»»

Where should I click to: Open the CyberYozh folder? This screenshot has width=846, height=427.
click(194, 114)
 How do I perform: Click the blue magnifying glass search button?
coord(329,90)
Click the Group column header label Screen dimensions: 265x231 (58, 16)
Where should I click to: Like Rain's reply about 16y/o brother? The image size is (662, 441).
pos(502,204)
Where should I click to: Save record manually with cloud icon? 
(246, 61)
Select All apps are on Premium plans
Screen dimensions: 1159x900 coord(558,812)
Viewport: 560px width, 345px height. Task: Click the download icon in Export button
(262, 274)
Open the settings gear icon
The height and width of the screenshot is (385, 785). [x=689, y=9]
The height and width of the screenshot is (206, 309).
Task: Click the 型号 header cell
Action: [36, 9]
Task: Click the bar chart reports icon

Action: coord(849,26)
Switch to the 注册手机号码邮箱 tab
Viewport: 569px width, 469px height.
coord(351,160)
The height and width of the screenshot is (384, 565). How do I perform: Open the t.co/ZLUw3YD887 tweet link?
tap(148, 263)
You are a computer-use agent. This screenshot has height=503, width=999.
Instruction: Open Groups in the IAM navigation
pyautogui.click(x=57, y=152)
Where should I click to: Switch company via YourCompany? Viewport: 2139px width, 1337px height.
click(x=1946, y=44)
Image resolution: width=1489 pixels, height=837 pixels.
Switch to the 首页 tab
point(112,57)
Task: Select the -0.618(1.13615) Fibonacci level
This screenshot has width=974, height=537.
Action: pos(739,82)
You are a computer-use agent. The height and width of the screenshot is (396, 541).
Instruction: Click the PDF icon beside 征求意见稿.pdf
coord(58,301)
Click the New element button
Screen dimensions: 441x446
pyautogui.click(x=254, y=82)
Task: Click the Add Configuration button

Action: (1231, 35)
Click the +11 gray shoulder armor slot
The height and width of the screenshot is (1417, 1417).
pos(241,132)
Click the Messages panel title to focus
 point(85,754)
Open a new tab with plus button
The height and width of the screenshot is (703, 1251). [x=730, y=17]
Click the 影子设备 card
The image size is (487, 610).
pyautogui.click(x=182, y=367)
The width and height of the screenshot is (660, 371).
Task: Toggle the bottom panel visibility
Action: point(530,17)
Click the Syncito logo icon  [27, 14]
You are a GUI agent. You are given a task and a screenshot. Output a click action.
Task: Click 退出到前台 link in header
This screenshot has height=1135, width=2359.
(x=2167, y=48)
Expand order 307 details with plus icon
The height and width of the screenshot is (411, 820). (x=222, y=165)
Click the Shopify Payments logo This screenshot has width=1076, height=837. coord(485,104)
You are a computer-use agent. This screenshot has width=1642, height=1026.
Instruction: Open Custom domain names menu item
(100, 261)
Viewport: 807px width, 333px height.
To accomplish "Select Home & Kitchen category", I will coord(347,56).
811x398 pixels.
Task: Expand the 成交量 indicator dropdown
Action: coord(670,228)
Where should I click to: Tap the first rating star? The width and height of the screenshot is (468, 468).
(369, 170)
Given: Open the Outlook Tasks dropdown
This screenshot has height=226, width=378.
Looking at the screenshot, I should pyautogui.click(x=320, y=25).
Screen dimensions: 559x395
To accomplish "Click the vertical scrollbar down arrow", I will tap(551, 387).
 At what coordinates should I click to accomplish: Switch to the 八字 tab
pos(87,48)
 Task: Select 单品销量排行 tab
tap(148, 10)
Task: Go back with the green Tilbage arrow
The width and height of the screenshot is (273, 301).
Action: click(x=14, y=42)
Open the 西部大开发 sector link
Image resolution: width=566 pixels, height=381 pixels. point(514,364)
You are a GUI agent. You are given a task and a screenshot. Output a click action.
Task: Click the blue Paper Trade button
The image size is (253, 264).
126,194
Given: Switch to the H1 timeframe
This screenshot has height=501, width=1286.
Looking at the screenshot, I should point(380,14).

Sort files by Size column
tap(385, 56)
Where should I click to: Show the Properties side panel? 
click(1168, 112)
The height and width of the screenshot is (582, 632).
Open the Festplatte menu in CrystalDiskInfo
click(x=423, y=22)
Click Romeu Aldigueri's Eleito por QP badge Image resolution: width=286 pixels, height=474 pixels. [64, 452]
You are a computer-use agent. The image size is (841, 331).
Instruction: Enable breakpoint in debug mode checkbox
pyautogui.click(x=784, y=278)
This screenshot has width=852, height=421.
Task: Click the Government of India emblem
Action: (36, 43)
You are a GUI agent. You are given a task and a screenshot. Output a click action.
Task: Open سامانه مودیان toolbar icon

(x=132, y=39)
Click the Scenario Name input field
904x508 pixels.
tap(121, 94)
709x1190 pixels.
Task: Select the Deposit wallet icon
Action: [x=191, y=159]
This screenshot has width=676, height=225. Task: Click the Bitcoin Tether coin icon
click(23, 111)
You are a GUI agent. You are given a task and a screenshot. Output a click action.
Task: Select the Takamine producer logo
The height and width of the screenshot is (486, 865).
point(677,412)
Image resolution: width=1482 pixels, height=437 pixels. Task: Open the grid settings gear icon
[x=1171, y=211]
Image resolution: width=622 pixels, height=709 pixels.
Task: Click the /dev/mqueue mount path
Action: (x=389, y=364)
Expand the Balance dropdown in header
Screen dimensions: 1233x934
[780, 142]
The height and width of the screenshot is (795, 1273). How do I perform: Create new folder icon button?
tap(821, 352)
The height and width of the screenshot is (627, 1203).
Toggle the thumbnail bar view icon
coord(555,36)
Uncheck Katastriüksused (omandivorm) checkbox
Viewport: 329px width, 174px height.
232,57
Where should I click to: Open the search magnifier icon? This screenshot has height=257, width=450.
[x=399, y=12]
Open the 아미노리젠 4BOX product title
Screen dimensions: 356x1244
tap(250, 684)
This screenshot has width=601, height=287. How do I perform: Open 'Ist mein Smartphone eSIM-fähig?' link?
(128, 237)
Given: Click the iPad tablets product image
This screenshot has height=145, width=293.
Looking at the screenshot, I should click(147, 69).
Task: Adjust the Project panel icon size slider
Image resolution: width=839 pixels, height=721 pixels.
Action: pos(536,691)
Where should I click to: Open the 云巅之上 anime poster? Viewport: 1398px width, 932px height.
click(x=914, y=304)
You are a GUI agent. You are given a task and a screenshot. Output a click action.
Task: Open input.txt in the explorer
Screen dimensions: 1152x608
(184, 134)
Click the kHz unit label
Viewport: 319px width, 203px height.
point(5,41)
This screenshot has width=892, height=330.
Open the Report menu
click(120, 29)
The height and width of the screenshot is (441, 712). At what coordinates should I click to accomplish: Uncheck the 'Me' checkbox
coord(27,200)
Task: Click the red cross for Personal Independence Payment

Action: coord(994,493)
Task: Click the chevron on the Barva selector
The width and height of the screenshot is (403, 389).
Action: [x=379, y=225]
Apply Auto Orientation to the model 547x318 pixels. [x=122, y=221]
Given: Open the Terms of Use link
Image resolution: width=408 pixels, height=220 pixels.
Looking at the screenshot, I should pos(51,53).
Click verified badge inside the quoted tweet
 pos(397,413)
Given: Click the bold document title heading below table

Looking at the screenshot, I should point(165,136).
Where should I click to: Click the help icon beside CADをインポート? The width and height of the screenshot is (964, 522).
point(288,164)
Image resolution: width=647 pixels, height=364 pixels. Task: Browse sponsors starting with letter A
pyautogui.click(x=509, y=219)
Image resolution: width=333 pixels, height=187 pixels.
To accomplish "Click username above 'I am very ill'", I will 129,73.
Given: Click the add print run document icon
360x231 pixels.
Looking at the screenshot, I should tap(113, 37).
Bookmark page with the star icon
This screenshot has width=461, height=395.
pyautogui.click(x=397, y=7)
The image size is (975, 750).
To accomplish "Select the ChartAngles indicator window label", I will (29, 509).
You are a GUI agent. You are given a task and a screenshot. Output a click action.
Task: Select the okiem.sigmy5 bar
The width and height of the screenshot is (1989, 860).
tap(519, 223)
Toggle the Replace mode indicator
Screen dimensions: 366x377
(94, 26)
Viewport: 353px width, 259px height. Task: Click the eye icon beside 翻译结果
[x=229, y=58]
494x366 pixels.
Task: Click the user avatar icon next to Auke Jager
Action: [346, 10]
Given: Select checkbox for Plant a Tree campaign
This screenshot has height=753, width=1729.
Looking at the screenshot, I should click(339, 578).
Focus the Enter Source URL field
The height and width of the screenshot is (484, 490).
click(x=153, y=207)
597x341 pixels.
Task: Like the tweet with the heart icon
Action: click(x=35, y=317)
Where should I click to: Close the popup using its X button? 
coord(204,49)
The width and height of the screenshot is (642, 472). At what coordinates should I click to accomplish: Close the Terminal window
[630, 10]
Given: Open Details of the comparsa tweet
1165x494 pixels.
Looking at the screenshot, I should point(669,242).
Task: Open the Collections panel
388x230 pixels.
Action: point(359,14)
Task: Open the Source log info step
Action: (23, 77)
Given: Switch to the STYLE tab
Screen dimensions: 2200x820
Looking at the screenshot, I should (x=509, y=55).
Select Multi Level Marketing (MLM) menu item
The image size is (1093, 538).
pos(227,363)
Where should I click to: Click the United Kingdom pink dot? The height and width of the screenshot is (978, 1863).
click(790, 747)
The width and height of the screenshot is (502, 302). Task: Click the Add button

««

| Exercise details |
Please reproduce the lines above, from the line containing "Image resolution: width=647" through the line containing "Action: [346, 10]", inclusive, with no changes.

| Task output |
Image resolution: width=647 pixels, height=364 pixels. Task: Browse sponsors starting with letter A
pyautogui.click(x=509, y=219)
Image resolution: width=333 pixels, height=187 pixels.
To accomplish "Click username above 'I am very ill'", I will 129,73.
Given: Click the add print run document icon
360x231 pixels.
Looking at the screenshot, I should tap(113, 37).
Bookmark page with the star icon
This screenshot has width=461, height=395.
pyautogui.click(x=397, y=7)
The image size is (975, 750).
To accomplish "Select the ChartAngles indicator window label", I will (29, 509).
You are a GUI agent. You are given a task and a screenshot. Output a click action.
Task: Select the okiem.sigmy5 bar
The width and height of the screenshot is (1989, 860).
tap(519, 223)
Toggle the Replace mode indicator
Screen dimensions: 366x377
(94, 26)
Viewport: 353px width, 259px height. Task: Click the eye icon beside 翻译结果
[x=229, y=58]
494x366 pixels.
Task: Click the user avatar icon next to Auke Jager
Action: [346, 10]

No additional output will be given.